2. **Find the important numbers 'a' and 'c'.**
* The constant sum of the distances is 6. For an ellipse, this constant sum is always *2a*. So, 2a = 6, which means `a = 3`. This 'a' tells us how far the vertices (the points furthest along the longest part of the ellipse) are from the center.
* The foci are given as (3,1) and (-1,1). The distance between the foci is called *2c*. Let's find that distance: from -1 to 3 is 4 units. So, 2c = 4, which means `c = 2`. This 'c' tells us how far the foci are from the center.

3. **Find the center of the ellipse.** The center of an ellipse is always exactly in the middle of the two foci.
* The x-coordinates are -1 and 3. The middle is (-1 + 3) / 2 = 2 / 2 = 1.
* The y-coordinates are both 1. So the middle is 1.
* Our center is `(1,1)`.

4. **Find the other important number 'b'.** For an ellipse, there's a special relationship between a, b, and c: `a² = b² + c²`. We already found a=3 and c=2. Let's plug those in!
* 3² = b² + 2²
* 9 = b² + 4
* To find b², we subtract 4 from both sides: 9 - 4 = b²
* So, `b² = 5`. (We don't need to find 'b' itself, just b² for the equation!)

5. **Write the equation!** The general form of an ellipse equation centered at (h,k) is:
* `(x-h)²/a² + (y-k)²/b² = 1` (if the long part of the ellipse is horizontal)
* `(x-h)²/b² + (y-k)²/a² = 1` (if the long part of the ellipse is vertical)

Since our foci (3,1) and (-1,1) are on a horizontal line (y=1), our ellipse's long part (major axis) is horizontal.
We found:
* Center (h,k) = (1,1)
* a² = 3² = 9
* b² = 5

So, the equation is: `(x-1)²/9 + (y-1)²/5 = 1`.

6. **Quickly think about the graph!**
* Plot the center (1,1).
* Plot the foci (-1,1) and (3,1).
* Since a=3 and it's horizontal, go 3 units left and right from the center: (-2,1) and (4,1).
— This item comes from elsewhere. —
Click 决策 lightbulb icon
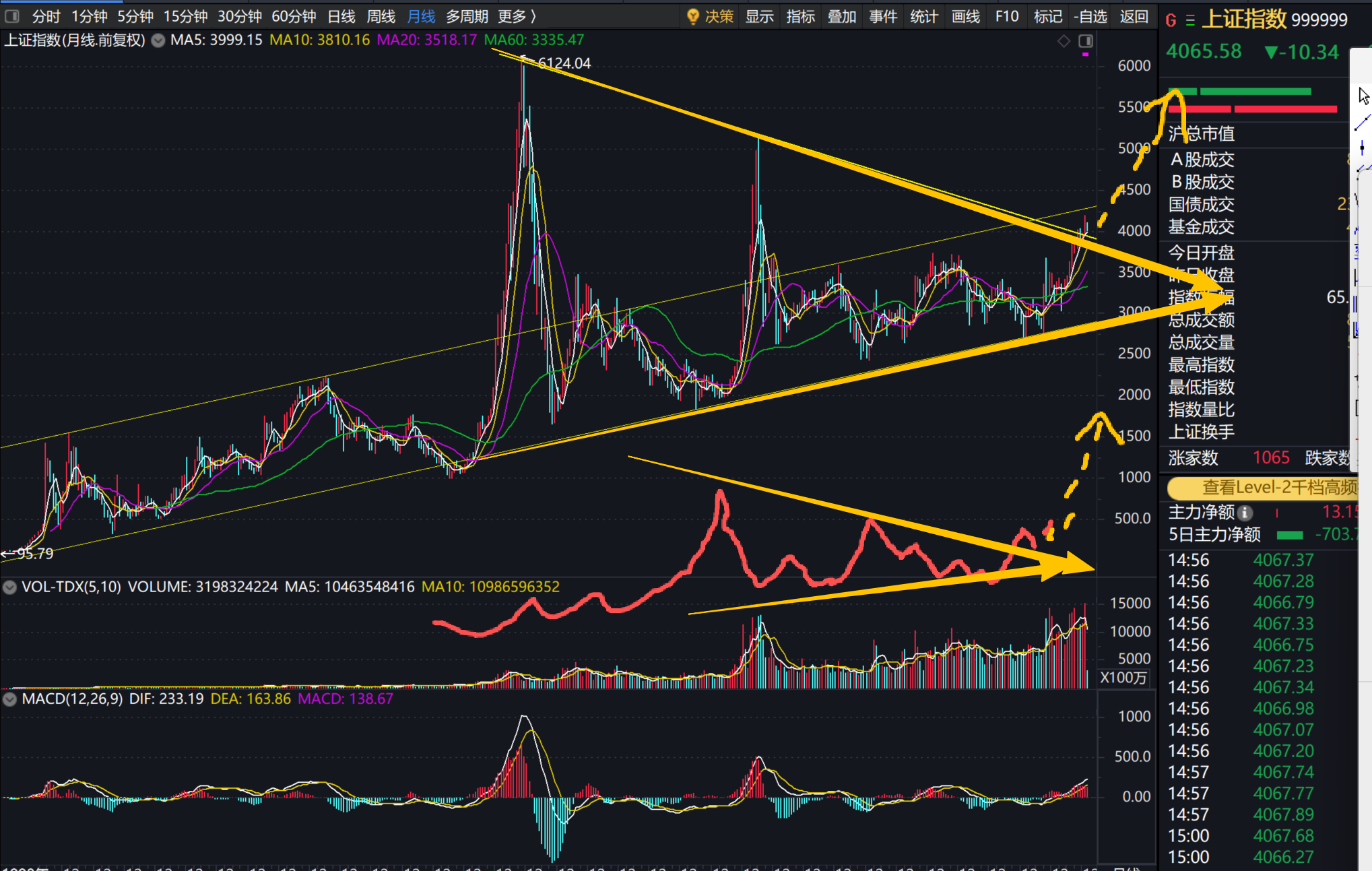Image resolution: width=1372 pixels, height=871 pixels. pyautogui.click(x=692, y=16)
These are the main "tips" of the ellipse.
* Since b²=5 (so b is about 2.2), go about 2.2 units up and down from the center: (1, 1-√5) and (1, 1+√5). These are the "sides" of the ellipse.
* Then, you can draw a nice smooth oval shape connecting these points! It looks like a squished circle that's wider than it is tall.